2. The method 100 as claimed in claim 1, wherein the method step of compressing the inducted charge without injection of fuel in at least one corresponding cylinder of the engine 10 for the plurality of cycles by maintaining cranking the engine 10 is based on at least one of ambient temperature of air, engine parameters, fuel parameters, fuel injection parameters, starting aids, engine configuration and cooling system which are being determined by a controller unit 200C.

3. The method 100 as claimed in claim 1 comprises a step of actuating at least one corresponding fuel injector 22 by the controller unit 200C when a predetermined fuel pressure is generated in at least one fuel rail prior to the method step of injecting the fuel into at least one corresponding cylinder of the engine 10 immediately after compression of the inducted charge for the plurality of cycles, and detecting partial burnt charge in at least one corresponding cylinder of the engine 10 which occurs in the misfiring cycle.

4. The method 100 as claimed in claim 1, wherein the partial burnt charge generated in at least one corresponding cylinder of the engine 10 in the misfiring cycle as detected by the controller unit 200 C is based on at least one of instantaneous speed of the engine 10, pressure in corresponding at least one cylinder of the engine10 and temperature in corresponding at least one cylinder of the engine 10.

5. The method 100 as claimed in claim 1 is for cold starting the engine 10, wherein the engine 10is a compression ignition engine having low compression ratio.

6. The method 100 as claimed in claim 1, wherein the compression ignition engine is a low compression ratio diesel engine.

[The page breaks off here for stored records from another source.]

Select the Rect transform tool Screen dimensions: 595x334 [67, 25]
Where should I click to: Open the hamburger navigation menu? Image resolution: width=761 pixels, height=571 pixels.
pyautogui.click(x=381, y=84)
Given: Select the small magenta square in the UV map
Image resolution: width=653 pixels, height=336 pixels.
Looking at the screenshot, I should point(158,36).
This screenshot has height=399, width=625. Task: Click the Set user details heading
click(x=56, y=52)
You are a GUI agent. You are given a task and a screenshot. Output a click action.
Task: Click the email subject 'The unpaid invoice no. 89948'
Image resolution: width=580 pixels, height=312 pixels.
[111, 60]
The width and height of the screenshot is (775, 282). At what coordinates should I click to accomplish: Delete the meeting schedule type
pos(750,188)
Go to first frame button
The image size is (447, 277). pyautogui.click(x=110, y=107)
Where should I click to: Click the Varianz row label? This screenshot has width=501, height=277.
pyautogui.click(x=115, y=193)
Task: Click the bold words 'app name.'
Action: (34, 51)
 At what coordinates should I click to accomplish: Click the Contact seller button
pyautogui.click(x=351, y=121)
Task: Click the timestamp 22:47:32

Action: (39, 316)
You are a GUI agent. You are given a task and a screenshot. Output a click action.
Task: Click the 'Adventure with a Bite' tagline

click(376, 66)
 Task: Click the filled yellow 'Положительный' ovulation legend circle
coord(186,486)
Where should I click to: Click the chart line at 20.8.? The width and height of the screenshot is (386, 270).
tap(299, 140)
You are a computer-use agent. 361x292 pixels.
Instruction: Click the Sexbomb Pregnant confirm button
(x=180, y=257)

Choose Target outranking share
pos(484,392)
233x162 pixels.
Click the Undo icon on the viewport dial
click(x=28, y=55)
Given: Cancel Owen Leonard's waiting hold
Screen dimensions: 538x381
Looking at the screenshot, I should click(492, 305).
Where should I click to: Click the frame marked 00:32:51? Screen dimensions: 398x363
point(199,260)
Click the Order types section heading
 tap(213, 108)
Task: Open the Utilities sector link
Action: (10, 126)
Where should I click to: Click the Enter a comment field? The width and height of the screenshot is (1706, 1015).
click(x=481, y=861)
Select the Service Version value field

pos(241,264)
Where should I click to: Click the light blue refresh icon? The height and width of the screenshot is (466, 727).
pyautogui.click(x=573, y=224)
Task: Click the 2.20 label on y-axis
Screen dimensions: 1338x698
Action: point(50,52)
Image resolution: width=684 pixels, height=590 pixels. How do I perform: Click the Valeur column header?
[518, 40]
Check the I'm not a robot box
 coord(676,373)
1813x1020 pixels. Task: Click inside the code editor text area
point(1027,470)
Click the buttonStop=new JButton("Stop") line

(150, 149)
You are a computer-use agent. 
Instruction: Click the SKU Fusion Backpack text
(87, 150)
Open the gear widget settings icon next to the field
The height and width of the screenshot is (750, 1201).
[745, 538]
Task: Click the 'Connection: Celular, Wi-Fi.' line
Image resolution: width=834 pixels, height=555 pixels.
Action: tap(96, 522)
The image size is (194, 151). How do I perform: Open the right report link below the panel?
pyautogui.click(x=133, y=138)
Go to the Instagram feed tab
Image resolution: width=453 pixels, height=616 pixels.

7. A system 200 for cold starting an engine 10, said system 200 comprising, a controller unit 200C configured to:
induct a charge inside at least one corresponding cylinder of the engine 10 by maintaining at least one corresponding intake valve 20I in an open position and at least one exhaust valve 20E in a closed position;
compress the inducted charge without injection of fuel in at least one corresponding cylinder of the engine 10 for a plurality of cycles by at least one of maintaining at least one corresponding intake valve 20I and at least one corresponding exhaust valve 20E in the closed position, and maintaining cranking the engine 10;
inject the fuel into at least one corresponding cylinder of the engine 10 immediately after compression of the inducted charge for the plurality of cycles by actuating at least one corresponding fuel injector 22, and detect partial burnt charge in at least one corresponding cylinder of the engine 10 which occurs in a misfiring cycle;
retain the partially burnt charge in at least one corresponding cylinder of the engine 10 by maintaining at least one corresponding intake valve 20I and at least one corresponding exhaust valve 20E in the closed position on detection of partial burnt charge in misfiring cycle in at least one corresponding cylinder of the engine 10;
compress the retained partially burnt charge in corresponding at least one cylinder of the engine 10 which occurs in a subsequent compression stroke by maintaining corresponding at least one intake valve 20I and corresponding at least one exhaust valve 20E in the closed position, and combusting the partially burnt charge in corresponding at least one cylinder of the engine 20; and
inject fuel into corresponding at least one cylinder of the engine 10 by actuating corresponding at least one fuel injector 22 immediately after combustion of the partially burnt charge to facilitate sustained combustion of the fuel in corresponding at least one cylinder of the engine 10 which occurs in a first firing cycle thereby starting the engine 10.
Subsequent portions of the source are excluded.